[Records from a collection]
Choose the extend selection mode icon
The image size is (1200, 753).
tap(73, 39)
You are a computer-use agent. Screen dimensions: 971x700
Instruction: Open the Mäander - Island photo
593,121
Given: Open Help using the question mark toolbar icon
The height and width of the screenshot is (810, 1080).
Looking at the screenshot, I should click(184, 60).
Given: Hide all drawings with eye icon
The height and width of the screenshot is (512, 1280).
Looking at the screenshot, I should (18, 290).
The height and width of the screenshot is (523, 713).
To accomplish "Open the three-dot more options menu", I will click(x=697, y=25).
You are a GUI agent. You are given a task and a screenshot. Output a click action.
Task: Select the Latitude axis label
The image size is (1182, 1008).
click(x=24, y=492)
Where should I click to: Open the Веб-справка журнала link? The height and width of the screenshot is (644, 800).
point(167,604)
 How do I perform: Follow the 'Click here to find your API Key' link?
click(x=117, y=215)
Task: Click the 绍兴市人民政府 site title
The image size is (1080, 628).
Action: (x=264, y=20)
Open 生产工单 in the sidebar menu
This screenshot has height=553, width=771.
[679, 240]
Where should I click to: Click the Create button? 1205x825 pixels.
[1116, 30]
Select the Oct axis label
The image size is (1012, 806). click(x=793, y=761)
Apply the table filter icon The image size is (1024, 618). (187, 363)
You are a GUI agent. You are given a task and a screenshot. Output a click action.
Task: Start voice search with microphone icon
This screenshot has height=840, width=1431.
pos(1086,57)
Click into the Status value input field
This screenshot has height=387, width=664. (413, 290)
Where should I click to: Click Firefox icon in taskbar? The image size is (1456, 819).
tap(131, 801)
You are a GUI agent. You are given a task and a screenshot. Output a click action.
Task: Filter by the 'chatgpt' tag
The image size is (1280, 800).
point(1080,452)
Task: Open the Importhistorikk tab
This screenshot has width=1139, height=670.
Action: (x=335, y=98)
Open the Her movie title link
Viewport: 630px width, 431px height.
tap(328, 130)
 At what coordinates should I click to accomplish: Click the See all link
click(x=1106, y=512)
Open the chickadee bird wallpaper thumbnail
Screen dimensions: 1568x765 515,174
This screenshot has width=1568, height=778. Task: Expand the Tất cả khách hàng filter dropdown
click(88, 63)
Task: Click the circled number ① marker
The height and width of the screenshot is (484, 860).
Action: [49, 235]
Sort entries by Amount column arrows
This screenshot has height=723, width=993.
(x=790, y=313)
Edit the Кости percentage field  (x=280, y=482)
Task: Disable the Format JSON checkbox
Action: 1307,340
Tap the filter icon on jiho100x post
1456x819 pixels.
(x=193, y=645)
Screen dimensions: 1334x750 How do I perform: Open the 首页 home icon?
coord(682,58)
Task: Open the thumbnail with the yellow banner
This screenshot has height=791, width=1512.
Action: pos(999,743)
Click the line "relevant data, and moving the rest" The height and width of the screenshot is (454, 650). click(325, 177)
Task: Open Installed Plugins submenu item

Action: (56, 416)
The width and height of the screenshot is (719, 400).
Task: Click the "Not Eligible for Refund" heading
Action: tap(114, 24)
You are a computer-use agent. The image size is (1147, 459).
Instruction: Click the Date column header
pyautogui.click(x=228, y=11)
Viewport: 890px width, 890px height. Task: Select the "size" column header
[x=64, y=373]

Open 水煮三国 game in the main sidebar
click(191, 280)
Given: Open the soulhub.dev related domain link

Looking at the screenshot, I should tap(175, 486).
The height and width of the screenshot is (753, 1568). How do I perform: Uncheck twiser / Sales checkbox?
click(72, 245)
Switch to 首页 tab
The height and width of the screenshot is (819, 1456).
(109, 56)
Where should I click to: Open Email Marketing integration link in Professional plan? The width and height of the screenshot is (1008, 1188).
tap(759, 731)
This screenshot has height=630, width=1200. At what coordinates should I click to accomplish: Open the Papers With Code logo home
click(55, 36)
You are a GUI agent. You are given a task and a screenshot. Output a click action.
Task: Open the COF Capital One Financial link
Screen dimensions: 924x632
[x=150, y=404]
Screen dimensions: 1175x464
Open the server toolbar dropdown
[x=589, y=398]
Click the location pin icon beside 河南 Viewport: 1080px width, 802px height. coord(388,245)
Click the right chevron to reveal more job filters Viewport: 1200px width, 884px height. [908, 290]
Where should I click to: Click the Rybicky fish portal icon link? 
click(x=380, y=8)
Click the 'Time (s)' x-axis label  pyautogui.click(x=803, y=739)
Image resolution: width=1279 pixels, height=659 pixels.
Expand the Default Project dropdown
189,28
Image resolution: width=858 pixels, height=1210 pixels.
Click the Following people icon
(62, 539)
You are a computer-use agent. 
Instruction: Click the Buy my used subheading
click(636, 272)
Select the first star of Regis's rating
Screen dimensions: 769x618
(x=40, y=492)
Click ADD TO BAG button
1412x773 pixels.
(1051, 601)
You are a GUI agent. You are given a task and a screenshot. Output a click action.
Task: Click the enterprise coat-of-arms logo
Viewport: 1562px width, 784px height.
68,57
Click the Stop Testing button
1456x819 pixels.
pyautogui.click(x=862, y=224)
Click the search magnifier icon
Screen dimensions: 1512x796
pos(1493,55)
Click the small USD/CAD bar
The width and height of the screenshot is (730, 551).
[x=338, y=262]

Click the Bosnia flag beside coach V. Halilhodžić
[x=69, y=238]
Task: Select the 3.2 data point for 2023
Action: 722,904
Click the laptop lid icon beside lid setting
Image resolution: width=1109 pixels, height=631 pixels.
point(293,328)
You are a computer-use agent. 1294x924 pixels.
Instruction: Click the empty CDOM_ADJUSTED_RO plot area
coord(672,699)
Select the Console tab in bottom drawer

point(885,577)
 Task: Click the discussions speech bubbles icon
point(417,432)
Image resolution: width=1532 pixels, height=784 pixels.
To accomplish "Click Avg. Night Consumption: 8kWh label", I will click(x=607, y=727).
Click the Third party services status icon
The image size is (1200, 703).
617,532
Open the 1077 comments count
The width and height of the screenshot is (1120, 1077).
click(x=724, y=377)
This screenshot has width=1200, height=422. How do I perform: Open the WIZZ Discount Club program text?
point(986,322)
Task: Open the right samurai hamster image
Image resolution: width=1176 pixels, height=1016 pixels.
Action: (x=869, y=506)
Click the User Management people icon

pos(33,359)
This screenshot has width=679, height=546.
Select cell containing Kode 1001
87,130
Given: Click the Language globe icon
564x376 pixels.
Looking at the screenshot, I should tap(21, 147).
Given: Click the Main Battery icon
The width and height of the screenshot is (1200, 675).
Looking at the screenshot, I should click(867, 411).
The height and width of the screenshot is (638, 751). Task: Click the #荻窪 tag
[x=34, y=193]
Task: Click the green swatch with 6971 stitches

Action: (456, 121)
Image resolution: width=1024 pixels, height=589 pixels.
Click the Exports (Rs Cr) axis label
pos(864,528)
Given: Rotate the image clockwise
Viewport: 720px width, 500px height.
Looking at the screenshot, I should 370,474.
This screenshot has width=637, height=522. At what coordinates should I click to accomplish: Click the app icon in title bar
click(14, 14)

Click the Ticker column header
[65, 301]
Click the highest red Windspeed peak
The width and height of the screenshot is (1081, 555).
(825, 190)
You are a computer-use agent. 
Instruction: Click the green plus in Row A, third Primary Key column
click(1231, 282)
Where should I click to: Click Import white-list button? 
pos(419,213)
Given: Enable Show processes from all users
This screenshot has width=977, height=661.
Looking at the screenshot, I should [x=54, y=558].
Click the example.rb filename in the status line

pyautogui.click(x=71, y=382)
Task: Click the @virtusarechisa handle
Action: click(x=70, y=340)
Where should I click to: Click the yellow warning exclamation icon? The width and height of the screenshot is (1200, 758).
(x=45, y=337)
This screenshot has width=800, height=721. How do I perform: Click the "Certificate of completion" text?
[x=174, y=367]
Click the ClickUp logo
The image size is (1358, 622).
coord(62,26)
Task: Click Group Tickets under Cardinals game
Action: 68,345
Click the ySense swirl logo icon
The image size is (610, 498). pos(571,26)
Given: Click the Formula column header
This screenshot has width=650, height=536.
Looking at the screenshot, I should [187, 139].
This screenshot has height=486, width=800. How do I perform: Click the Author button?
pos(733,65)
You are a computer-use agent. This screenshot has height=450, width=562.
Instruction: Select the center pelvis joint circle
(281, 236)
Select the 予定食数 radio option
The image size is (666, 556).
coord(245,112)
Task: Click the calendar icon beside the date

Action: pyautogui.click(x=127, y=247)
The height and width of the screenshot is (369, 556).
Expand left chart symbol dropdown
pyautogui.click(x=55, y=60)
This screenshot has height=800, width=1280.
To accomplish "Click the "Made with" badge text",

● **Work required**
In the entries above, one line contains "This screenshot has height=630, width=1200." and another contains "Image resolution: width=858". Reproduce exactly those two lines and the lines between them, nothing else.

● **Written solution**
This screenshot has height=630, width=1200. At what coordinates should I click to accomplish: Open the Papers With Code logo home
click(55, 36)
You are a GUI agent. You are given a task and a screenshot. Output a click action.
Task: Open the COF Capital One Financial link
Screen dimensions: 924x632
[x=150, y=404]
Screen dimensions: 1175x464
Open the server toolbar dropdown
[x=589, y=398]
Click the location pin icon beside 河南 Viewport: 1080px width, 802px height. coord(388,245)
Click the right chevron to reveal more job filters Viewport: 1200px width, 884px height. [908, 290]
Where should I click to: Click the Rybicky fish portal icon link? 
click(x=380, y=8)
Click the 'Time (s)' x-axis label  pyautogui.click(x=803, y=739)
Image resolution: width=1279 pixels, height=659 pixels.
Expand the Default Project dropdown
189,28
Image resolution: width=858 pixels, height=1210 pixels.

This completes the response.